I disagree with DP--i did not find
The Silmarillion hard to read--however, it is not likely to appeal to all readers, and would be a boring slog for someone who lacks an interest in Tolkien's world.
The link which Hamburger provided is interesting, with this caveat: a good deal of what is alleged possibly refers to false cognates, which is to say, words which seem similar because they sound similar, but which in fact do not mean the same thing. For example, in French,
long does not mean what long means in English--
le long de la riviere means "the length of the river bank," it does not mean the riverbank is long.

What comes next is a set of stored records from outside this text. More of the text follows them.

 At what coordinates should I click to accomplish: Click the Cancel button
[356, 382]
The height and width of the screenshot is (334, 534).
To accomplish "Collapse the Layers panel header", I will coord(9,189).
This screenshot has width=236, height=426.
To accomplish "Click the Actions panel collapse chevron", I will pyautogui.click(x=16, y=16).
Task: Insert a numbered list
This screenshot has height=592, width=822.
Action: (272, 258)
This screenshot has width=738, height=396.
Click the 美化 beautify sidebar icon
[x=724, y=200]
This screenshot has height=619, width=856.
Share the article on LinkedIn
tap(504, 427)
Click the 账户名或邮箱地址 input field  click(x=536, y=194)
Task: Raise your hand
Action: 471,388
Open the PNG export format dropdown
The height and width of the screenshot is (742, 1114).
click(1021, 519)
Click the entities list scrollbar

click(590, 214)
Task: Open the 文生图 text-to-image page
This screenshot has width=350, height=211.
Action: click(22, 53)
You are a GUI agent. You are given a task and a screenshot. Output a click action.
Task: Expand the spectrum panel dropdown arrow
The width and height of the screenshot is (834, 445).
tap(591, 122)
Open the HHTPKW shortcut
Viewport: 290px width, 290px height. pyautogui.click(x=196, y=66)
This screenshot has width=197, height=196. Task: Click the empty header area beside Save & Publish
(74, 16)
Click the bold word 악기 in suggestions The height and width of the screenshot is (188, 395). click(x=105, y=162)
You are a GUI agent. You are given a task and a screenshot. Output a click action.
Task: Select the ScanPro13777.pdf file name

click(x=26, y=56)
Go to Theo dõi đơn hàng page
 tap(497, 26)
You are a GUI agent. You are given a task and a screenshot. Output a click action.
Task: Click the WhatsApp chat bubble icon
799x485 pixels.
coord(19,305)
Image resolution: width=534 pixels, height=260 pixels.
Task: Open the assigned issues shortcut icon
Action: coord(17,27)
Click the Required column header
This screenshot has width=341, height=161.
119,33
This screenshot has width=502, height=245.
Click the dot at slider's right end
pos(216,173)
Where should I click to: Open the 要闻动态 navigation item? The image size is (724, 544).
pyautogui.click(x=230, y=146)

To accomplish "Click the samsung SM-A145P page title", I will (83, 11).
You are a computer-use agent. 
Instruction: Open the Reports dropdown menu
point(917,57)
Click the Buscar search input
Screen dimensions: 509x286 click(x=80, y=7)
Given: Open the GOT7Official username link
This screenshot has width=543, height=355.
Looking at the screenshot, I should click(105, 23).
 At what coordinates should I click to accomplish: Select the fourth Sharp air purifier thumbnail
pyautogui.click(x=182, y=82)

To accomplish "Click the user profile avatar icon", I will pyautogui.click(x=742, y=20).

In the article linked by Hamburger, for example, much is made the Quenyan
hala, and the Finnish
kala, meaning small fish. The author then addresses the Quenyan word for the sun, Kalavent, and tries to suggest that it derives from the Finnish
kalavene meaning a fishing boat. As one of the linked articles from these folks points out:
Quote:It is [...] idle to compare chance-similarities between names made from 'Elvish tongues' and words in exterior 'real' languages (citing Tokien's correspondence)
This is what Tolkien wrote in 1967, answering to a complete misinterpretation of 'The Lord of the Rings'. And yet it's obviously not that idle because questions concerning these similarities do not cease to occur today and people are always trying to compare existing words to Elvish forms. In most cases, however, there is no relation at all and if there actually is one, it is usually completely different from what people think of it at the outset.
So, i would say that Finnish could well have been an influence for Tolkien--but that it cannot be established on the basis of establishing cognates. That he was educated in a university system which then taught classic Greek is not to be doubted, so it is entirely possible that Greek was a major influence, although it is not immediately apparent. I think that Finnish could well have been an important influence, as well--but the authors haven't established that Quenya
is Finnish by reference to a series of seeming cognates.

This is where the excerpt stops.